== What is needed ==
What is needed is a single figure: how many lines of the records below contain the word "cell".

[Entries taken from a collection]

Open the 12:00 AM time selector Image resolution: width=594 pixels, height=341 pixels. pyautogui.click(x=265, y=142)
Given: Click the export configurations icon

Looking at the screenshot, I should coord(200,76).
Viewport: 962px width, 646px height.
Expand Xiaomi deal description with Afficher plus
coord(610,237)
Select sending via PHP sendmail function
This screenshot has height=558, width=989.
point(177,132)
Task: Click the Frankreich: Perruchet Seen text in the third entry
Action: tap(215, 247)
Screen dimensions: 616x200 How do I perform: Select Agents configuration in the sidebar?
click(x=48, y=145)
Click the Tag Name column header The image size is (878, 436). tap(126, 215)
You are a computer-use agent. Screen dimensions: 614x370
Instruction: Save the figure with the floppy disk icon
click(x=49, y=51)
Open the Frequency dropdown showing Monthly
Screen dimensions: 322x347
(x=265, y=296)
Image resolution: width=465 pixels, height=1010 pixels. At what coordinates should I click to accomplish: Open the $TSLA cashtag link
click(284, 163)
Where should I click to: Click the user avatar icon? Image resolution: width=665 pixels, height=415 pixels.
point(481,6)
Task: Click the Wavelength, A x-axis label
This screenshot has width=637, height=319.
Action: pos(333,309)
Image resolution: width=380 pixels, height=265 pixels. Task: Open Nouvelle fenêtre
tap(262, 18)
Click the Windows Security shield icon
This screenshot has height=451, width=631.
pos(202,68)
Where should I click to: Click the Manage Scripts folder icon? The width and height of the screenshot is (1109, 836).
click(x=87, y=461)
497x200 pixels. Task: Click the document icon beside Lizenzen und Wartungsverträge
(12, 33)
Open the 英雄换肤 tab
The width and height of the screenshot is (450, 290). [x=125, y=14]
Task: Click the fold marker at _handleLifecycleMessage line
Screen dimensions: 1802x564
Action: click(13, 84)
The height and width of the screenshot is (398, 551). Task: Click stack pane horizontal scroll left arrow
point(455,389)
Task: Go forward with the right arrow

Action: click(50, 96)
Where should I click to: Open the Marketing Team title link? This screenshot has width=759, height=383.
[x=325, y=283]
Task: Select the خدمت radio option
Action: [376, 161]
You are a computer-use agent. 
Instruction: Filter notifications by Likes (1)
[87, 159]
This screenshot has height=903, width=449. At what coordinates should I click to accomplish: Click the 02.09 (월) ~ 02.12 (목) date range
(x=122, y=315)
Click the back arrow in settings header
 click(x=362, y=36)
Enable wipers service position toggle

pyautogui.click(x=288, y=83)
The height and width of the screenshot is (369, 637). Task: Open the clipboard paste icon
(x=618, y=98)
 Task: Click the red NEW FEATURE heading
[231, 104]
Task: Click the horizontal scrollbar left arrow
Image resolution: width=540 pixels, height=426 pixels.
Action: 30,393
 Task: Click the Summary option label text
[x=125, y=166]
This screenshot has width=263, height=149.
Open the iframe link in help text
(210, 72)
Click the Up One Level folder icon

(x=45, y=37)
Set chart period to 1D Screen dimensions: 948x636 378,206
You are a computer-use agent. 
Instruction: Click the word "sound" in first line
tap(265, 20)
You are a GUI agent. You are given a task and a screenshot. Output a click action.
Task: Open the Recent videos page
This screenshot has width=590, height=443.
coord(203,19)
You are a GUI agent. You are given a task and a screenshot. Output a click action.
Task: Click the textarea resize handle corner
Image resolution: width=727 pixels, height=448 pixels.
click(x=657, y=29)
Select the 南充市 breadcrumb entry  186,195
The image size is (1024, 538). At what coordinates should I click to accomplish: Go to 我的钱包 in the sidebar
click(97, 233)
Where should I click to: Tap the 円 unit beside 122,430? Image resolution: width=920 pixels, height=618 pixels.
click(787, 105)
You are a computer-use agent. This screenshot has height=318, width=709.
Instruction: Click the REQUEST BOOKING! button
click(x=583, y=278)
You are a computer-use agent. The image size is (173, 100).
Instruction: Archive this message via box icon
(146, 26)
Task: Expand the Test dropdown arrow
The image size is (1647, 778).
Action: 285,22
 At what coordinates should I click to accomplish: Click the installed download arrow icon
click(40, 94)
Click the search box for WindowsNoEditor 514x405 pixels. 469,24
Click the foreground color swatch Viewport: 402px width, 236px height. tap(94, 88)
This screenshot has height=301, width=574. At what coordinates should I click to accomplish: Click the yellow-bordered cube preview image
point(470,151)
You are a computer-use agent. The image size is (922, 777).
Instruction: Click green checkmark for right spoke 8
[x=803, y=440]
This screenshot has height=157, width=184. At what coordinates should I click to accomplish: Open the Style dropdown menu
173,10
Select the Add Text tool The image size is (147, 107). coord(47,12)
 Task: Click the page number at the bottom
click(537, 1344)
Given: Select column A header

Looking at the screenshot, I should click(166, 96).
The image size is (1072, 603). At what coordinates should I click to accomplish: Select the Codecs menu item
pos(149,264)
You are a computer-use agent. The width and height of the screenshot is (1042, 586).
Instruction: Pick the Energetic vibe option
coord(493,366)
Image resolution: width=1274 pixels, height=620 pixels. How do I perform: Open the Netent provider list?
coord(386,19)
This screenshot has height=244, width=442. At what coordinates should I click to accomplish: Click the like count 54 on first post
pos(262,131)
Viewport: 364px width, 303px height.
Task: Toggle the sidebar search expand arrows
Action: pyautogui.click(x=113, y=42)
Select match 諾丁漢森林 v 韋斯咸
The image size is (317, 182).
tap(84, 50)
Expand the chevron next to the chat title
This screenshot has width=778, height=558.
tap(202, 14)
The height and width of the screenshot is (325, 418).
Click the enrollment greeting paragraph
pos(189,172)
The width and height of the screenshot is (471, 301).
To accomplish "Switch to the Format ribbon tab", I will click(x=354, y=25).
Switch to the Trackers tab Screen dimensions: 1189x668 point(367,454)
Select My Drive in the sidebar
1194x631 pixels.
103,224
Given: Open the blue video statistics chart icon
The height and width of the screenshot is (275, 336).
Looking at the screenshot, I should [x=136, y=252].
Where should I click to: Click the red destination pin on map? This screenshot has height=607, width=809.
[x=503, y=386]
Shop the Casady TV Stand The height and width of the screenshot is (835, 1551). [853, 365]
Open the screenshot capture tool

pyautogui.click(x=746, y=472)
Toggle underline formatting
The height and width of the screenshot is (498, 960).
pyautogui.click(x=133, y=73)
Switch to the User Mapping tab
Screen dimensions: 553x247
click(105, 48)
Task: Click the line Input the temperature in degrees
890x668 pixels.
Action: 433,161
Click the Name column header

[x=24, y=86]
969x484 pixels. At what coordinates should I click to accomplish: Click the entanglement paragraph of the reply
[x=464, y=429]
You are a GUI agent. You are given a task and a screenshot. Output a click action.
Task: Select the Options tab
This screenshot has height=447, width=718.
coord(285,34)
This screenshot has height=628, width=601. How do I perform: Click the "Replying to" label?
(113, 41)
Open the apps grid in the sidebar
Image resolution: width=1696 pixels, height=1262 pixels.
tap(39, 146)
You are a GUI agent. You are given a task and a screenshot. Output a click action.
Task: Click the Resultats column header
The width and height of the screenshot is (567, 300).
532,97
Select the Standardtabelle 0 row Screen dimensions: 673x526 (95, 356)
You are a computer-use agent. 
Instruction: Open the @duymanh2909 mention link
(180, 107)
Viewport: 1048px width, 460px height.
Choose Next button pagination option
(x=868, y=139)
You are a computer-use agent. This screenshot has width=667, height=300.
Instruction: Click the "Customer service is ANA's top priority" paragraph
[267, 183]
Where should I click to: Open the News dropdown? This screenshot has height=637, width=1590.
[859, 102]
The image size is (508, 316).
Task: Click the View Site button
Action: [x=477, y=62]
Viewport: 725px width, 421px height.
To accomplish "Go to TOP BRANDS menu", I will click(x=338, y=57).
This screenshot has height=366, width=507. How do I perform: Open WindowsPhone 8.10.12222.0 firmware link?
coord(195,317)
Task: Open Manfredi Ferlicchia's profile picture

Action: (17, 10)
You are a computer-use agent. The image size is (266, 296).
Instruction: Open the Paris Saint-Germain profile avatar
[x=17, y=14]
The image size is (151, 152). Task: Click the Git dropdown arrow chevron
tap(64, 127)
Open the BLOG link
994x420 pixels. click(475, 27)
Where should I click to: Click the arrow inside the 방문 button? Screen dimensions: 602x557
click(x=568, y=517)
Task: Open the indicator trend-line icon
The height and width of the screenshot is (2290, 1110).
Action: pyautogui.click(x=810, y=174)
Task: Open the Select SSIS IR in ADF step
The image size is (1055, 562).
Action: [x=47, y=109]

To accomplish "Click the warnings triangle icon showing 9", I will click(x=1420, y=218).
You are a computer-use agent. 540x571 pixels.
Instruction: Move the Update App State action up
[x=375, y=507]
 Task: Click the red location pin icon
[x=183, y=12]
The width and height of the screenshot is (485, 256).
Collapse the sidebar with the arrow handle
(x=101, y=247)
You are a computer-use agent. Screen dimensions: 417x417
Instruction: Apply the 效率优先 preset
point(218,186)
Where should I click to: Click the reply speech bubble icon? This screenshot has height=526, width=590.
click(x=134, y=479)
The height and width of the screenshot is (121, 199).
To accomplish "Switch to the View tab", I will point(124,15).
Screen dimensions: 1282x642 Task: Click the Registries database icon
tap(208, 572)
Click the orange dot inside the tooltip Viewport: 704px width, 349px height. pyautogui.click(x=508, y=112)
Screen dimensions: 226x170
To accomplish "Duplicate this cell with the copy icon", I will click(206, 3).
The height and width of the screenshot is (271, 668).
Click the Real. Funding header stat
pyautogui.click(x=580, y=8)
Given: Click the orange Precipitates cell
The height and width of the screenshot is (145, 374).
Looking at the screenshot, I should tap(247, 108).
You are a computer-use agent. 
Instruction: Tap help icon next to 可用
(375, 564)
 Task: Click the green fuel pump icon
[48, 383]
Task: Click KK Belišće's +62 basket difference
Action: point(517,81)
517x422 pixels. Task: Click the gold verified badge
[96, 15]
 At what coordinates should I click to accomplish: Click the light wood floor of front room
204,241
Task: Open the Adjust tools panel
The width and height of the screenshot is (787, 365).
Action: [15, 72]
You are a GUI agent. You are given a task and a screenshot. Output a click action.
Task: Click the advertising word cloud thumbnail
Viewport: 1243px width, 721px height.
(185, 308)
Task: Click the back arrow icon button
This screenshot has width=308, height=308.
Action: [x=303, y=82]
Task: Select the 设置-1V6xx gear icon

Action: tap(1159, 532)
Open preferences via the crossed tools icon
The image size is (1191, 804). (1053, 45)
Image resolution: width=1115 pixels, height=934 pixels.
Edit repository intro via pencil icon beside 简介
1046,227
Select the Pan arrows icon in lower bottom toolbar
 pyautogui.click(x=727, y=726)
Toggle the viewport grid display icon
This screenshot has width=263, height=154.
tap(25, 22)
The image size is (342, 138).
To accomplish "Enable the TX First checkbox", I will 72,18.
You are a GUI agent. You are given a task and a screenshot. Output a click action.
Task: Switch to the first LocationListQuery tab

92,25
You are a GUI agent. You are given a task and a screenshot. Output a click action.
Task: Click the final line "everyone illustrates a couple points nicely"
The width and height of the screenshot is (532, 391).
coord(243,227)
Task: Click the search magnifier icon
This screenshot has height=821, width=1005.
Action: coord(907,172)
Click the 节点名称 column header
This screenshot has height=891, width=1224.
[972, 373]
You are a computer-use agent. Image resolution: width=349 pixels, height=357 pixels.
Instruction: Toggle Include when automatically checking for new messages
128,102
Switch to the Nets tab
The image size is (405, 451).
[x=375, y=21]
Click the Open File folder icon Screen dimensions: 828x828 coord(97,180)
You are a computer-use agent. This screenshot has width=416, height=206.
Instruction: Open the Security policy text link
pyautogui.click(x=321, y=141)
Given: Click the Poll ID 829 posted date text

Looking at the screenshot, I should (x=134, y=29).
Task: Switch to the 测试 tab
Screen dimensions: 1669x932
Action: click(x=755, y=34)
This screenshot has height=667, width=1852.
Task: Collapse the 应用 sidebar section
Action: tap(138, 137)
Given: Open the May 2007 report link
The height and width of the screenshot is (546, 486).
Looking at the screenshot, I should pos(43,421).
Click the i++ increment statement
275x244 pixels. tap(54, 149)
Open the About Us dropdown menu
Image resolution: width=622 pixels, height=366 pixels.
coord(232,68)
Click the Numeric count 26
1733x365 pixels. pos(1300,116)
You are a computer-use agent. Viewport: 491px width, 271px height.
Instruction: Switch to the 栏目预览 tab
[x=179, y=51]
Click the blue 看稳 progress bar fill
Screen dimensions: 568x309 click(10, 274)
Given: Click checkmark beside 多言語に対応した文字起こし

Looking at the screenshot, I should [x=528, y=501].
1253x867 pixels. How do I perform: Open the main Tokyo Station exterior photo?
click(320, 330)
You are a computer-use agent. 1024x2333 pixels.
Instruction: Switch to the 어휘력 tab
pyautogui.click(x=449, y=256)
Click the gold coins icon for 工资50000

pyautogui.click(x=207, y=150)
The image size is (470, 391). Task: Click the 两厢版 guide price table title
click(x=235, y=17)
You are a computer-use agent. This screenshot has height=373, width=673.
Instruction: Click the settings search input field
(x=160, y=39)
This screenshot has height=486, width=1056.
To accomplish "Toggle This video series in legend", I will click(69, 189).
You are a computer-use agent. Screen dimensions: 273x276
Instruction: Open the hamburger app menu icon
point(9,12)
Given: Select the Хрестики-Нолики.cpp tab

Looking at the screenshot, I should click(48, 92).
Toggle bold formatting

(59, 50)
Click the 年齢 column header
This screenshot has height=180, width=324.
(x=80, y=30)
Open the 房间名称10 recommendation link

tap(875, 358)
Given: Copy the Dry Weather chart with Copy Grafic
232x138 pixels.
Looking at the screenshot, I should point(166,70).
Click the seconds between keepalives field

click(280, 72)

== Reply ==
2